(Collected data)
__________________________________________________
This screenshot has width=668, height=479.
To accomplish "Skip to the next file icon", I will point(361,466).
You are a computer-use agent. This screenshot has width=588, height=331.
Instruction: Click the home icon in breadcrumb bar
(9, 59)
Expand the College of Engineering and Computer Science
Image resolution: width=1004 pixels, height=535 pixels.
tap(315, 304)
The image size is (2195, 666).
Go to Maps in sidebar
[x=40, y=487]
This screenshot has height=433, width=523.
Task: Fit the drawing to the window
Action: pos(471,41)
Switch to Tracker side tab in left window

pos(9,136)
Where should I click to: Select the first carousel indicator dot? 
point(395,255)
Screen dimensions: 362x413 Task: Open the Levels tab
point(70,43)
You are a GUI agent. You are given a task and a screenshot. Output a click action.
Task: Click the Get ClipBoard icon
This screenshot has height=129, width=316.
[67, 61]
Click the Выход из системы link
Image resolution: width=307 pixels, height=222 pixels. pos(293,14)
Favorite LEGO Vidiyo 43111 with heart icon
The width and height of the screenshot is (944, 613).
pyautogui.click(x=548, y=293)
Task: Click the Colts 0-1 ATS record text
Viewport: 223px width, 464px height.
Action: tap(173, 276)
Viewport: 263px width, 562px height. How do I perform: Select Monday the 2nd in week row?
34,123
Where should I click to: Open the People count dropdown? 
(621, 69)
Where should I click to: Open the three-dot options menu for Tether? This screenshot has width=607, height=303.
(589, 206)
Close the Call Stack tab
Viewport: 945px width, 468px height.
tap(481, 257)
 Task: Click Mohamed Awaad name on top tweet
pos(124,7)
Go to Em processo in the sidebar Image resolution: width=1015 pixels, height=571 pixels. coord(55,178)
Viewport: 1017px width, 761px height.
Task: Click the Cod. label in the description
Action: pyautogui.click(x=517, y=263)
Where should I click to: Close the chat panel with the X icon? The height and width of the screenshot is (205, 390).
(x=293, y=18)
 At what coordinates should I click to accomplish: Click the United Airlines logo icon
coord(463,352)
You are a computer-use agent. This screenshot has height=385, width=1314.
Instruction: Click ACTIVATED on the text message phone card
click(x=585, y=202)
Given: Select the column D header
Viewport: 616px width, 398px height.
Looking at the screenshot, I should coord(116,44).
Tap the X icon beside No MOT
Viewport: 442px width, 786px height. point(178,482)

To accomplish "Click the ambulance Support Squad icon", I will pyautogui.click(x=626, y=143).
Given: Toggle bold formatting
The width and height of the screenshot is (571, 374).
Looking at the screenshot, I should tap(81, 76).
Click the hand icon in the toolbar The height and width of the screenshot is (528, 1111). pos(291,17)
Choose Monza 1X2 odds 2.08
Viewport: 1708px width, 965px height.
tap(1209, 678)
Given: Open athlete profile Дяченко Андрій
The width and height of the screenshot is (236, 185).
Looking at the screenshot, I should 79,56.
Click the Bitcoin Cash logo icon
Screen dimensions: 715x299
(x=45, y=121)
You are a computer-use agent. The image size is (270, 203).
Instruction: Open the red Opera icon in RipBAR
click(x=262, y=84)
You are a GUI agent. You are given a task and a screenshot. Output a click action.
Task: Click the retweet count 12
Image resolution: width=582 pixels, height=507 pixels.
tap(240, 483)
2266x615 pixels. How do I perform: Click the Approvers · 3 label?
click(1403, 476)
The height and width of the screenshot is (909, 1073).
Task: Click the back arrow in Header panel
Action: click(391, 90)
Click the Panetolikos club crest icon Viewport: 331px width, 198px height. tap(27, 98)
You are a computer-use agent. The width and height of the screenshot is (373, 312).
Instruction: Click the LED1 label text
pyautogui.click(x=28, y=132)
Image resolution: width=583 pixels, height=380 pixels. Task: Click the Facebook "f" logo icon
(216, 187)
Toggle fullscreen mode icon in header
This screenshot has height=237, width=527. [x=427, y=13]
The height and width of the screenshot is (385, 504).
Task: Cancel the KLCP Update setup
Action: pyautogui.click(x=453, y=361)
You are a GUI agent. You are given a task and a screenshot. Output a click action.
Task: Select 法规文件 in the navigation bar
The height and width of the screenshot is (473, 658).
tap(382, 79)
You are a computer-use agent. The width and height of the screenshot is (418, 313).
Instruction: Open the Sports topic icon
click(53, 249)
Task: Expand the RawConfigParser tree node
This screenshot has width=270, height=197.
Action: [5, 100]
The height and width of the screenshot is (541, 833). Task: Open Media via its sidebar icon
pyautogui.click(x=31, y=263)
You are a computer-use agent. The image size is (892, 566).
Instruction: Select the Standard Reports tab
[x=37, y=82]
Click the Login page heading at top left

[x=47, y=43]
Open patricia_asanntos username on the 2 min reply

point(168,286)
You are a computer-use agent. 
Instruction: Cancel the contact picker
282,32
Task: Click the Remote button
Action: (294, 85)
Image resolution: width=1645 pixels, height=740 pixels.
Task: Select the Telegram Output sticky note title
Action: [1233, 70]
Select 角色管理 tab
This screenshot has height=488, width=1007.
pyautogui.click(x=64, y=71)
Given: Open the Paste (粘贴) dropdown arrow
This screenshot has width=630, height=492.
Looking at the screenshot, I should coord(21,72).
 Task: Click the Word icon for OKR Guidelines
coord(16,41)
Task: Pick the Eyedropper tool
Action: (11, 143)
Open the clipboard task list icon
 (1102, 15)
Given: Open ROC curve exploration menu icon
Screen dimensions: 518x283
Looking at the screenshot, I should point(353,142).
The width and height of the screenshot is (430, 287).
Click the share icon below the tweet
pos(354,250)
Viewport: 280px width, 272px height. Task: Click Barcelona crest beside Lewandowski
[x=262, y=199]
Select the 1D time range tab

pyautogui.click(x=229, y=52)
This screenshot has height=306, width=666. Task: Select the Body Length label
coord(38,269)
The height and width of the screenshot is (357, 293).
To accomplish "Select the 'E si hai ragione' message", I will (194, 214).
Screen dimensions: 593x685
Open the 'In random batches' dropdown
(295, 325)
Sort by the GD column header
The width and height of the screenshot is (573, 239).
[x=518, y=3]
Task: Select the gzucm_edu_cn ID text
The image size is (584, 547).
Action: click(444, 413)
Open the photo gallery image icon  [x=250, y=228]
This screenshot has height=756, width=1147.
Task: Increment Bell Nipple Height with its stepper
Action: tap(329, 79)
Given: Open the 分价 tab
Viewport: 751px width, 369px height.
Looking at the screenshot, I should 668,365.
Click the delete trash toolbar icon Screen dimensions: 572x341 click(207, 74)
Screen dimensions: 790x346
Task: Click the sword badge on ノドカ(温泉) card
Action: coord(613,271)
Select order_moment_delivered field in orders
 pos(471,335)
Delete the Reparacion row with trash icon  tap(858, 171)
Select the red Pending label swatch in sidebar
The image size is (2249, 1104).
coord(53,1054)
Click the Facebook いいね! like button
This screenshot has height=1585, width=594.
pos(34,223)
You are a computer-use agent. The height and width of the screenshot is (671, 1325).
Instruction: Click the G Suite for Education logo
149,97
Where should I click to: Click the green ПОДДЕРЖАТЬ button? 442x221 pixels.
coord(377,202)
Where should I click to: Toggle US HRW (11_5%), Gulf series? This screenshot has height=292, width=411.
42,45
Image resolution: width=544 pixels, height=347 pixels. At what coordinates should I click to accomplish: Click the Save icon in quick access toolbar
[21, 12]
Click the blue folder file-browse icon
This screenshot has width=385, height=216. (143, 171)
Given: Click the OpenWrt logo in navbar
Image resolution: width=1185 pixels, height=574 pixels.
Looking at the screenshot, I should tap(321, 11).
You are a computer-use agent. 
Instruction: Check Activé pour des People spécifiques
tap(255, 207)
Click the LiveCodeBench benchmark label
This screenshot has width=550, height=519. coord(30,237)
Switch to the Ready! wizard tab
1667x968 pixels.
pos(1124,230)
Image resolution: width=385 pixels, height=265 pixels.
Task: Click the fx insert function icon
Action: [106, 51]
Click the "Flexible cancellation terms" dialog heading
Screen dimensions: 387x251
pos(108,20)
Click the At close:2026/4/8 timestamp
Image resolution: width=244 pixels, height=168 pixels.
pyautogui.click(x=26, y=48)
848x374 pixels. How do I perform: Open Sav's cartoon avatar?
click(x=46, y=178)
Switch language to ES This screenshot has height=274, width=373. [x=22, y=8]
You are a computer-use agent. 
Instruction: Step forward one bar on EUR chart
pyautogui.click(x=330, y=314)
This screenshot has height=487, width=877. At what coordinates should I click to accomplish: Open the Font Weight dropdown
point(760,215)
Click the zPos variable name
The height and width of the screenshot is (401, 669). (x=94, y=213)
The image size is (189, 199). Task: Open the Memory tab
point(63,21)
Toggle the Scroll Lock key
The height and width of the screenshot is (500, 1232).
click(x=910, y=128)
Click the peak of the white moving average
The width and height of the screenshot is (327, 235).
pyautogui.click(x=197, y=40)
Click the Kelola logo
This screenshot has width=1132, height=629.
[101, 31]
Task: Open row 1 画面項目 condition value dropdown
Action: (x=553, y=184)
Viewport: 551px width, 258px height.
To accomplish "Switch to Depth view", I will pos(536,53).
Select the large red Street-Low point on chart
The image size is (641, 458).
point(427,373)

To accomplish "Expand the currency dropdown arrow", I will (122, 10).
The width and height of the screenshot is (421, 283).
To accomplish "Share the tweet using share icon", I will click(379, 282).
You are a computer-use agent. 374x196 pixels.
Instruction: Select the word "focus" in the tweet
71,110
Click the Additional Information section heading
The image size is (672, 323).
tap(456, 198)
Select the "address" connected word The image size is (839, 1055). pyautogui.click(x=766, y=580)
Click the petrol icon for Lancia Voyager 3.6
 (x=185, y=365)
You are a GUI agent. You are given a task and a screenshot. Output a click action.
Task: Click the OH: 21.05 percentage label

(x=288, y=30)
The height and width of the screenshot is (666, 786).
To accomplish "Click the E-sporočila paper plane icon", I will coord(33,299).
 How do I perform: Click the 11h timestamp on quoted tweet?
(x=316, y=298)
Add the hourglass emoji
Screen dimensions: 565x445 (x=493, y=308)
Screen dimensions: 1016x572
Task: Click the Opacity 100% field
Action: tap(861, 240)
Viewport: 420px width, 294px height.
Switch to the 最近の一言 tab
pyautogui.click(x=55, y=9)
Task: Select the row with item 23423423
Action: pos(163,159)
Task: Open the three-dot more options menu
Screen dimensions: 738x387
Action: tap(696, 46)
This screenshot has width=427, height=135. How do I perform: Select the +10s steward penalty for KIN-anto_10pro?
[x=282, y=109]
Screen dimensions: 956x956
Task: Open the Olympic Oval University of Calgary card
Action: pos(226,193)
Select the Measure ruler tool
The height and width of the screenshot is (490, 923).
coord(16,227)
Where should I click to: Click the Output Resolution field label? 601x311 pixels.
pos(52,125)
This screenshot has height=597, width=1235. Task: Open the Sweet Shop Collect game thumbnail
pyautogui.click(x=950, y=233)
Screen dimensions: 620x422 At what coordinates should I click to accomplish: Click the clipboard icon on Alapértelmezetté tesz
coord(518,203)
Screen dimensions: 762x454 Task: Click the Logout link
__________________________________________________
Wherever the word "Expand" appears in the entries above, copy that line.

Expand the College of Engineering and Computer Science
Task: Expand the RawConfigParser tree node
To accomplish "Expand the currency dropdown arrow", I will (122, 10).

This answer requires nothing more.